せっかく獲物をアスカ王国から運んできたのも無駄になるところだ」
アーキンは珍しいオーガスタの賞賛に、これまた珍しい笑顔を見せた。
ずっと一緒にいるオーガスタでさえ、そんな彼の顔を見るのは年に何回もなかった。
彼の笑顔にオーガスタは愉快に続けた「こいつがお前を襲ったのは、オレの幸運でこいつの不運だな。
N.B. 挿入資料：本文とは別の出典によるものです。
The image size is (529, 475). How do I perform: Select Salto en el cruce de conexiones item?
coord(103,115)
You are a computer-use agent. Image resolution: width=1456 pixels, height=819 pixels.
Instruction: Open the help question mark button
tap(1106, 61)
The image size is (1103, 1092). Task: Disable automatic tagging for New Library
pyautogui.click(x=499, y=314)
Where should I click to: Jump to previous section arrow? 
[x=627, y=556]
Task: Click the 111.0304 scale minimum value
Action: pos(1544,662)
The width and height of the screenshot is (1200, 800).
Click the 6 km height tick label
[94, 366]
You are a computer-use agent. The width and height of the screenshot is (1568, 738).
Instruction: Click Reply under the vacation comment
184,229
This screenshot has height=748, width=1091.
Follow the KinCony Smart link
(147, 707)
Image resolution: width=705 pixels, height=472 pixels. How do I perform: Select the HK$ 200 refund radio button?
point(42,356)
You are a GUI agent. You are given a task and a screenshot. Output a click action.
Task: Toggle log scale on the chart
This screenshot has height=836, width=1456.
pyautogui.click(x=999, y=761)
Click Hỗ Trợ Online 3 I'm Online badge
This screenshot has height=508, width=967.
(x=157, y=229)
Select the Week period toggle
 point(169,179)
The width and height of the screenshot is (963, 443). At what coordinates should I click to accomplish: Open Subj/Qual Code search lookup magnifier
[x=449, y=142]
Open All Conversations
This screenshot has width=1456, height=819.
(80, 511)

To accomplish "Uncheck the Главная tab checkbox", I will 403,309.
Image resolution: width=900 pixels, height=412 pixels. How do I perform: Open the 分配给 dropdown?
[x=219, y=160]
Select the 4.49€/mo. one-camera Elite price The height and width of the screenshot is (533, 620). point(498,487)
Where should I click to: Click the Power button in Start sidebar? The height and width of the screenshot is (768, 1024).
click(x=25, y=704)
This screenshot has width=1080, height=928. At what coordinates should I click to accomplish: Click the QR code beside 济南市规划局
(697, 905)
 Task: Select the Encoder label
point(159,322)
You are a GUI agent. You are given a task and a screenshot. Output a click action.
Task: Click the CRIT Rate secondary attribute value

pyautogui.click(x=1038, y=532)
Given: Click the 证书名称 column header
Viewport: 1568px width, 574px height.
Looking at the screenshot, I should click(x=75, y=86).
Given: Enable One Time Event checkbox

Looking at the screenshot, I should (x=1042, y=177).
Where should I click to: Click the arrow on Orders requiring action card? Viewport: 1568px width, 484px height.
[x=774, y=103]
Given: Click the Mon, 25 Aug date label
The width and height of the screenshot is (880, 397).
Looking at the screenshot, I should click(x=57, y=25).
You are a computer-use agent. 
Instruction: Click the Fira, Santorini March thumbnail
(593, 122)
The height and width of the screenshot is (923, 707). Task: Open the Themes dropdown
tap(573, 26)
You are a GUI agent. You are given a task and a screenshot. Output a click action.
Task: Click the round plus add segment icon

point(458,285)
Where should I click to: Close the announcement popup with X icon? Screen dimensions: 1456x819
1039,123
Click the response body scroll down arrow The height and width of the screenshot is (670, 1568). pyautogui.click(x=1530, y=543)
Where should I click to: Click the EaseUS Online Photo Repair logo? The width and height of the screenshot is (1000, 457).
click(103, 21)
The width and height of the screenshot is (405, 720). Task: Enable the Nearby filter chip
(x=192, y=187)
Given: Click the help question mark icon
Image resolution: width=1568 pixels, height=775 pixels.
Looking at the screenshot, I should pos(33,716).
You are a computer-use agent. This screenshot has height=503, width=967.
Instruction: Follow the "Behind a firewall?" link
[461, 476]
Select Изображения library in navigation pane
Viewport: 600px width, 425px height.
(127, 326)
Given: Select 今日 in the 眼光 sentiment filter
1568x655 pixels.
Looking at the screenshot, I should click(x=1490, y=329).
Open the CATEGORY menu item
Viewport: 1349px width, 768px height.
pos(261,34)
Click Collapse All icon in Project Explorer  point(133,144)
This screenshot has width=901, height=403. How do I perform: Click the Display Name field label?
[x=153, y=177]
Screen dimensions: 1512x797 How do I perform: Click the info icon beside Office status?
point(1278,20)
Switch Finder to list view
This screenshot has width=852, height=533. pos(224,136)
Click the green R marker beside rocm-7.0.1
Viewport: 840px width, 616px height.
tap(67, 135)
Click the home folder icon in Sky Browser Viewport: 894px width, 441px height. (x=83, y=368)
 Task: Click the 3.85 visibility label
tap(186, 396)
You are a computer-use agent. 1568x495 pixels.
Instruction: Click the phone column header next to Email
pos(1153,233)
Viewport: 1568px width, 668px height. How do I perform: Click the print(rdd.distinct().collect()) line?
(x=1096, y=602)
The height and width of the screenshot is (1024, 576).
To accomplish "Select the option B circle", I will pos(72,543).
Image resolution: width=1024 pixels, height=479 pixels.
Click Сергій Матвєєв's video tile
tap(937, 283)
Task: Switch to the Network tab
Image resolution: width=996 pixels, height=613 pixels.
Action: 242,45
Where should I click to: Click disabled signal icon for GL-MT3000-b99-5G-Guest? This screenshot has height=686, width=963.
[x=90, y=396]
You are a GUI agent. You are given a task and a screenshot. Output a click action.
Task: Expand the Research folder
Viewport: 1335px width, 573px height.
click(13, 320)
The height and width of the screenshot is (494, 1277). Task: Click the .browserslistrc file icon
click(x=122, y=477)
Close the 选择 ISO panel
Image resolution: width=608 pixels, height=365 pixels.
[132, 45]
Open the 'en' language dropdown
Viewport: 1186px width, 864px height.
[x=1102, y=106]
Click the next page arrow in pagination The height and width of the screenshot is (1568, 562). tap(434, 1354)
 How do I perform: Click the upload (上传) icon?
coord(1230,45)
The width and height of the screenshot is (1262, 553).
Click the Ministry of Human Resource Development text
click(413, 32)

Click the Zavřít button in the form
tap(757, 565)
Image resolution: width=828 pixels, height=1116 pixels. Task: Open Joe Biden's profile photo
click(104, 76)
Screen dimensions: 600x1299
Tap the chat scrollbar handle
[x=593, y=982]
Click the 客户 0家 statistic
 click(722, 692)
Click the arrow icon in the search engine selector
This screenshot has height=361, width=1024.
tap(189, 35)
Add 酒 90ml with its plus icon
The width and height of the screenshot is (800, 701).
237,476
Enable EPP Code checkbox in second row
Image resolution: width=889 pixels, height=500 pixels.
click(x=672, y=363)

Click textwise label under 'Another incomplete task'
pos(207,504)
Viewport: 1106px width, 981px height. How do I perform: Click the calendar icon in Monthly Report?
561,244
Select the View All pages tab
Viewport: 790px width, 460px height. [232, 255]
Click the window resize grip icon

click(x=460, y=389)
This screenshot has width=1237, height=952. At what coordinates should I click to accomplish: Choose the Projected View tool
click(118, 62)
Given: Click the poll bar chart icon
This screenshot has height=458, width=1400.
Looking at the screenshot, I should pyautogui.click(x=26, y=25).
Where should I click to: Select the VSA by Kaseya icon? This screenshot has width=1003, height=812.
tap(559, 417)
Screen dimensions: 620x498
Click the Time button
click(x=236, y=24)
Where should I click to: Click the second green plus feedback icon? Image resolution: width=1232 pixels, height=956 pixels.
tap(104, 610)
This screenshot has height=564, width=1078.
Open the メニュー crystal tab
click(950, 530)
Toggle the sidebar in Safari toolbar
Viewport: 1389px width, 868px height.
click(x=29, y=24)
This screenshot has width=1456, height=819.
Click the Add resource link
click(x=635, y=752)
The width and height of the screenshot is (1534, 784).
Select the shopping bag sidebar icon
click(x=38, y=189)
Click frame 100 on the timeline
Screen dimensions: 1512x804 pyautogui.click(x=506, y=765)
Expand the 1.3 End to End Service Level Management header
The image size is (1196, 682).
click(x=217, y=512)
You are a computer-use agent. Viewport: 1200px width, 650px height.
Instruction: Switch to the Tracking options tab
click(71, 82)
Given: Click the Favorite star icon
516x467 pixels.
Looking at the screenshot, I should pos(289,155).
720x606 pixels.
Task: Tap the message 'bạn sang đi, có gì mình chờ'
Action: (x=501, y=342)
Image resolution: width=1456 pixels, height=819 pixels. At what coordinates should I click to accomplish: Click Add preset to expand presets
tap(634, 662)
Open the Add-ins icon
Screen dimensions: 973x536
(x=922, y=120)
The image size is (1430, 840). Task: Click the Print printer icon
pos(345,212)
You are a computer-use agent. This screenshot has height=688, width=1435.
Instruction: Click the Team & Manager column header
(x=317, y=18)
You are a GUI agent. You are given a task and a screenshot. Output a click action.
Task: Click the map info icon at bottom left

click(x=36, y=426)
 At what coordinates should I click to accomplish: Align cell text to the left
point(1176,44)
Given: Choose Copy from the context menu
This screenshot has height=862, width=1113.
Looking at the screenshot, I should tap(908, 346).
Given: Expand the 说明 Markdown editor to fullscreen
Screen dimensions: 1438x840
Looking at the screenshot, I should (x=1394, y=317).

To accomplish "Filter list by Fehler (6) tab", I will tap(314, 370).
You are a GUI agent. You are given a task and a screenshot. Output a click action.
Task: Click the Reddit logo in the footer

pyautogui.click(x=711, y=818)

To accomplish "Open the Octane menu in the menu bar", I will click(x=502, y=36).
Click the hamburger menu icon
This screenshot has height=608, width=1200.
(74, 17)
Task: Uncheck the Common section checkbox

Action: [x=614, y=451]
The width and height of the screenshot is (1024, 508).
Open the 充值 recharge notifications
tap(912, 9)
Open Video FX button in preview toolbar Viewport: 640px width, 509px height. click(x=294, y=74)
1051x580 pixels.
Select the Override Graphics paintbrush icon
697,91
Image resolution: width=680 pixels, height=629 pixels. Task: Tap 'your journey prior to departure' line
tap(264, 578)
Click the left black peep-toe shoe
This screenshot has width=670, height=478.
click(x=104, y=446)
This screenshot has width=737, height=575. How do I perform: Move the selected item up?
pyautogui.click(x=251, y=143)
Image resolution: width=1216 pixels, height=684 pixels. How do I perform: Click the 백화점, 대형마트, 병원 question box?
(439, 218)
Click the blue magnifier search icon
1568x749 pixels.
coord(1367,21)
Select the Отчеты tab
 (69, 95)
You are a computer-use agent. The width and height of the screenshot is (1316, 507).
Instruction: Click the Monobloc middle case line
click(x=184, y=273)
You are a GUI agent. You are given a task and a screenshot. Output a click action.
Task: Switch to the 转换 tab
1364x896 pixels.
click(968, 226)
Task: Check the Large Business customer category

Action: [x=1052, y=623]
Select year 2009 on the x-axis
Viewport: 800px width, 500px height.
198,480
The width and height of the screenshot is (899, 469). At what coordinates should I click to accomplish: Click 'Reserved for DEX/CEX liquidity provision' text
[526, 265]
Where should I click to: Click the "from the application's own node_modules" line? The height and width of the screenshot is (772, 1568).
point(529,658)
自分より強い相手を見抜けなかったのだから、未熟だったということだな」
オーガスタの言葉にアーキンは笑ったが、オーガスタの方は発したばかりの自分の言葉で嫌な気分になった。
野生動物は本能的に相手の強さを見抜く・・・・・・・成熟した狩人であるほど、正確に相手の実力を悟るのだ。
そうだ、こいつは未熟な奴で、本当の「イズノの怪物」はまだ森の中から、それこそ全く気取られることもなく、こっちを見つめているのかも知れない。
考えたくないことだった。
急に、彼はアーキンに皮を剥ぐことを許したのに後悔し始めた。
こんなことをしている場合では無かったかも知れない。
その時間が幸運を生かす機会を逸することになる場合だってある。
森の中をよくよく眺め回してみたが、何の気配も感じられなかった。
そのことがいっそうオーガスタの気分を重苦しくしていった。
ほんの少し先のことも人間には分からない・・・・・・・
・・・・・・・・・・・・・・・・・・・・・・・・・・・・・・・・・・・・・・
一刻ほどが過ぎて、ようやく綺麗さっぱりと洒落者の姿に戻った二人は出発を命じた。
隊列は、怪物の出現前と同じ状態に戻り、二人は村に入る時のために用意した訪問着に着替えていた。
あの格闘を忍ばせるものは服装や装備には見られなかった。
ただし、アーキンが手綱を取る馬の背には折りたたまれた毛皮が載せられていた。
紛う事なき怪物との遭遇の証だ。
先を行くのは荷を載せた馬を引くアーキンで、その後を騎乗のオーガスタは進んでいた。
更にその後を荷車が続き、その後ろには荷を背負った従者達。
オーガスタは嫌な予感と不安で渋面を作り続けていた。
街道から東へ折れたイズノ村への道を進み出したところで、オーガスタの愁眉はようやく開かれた。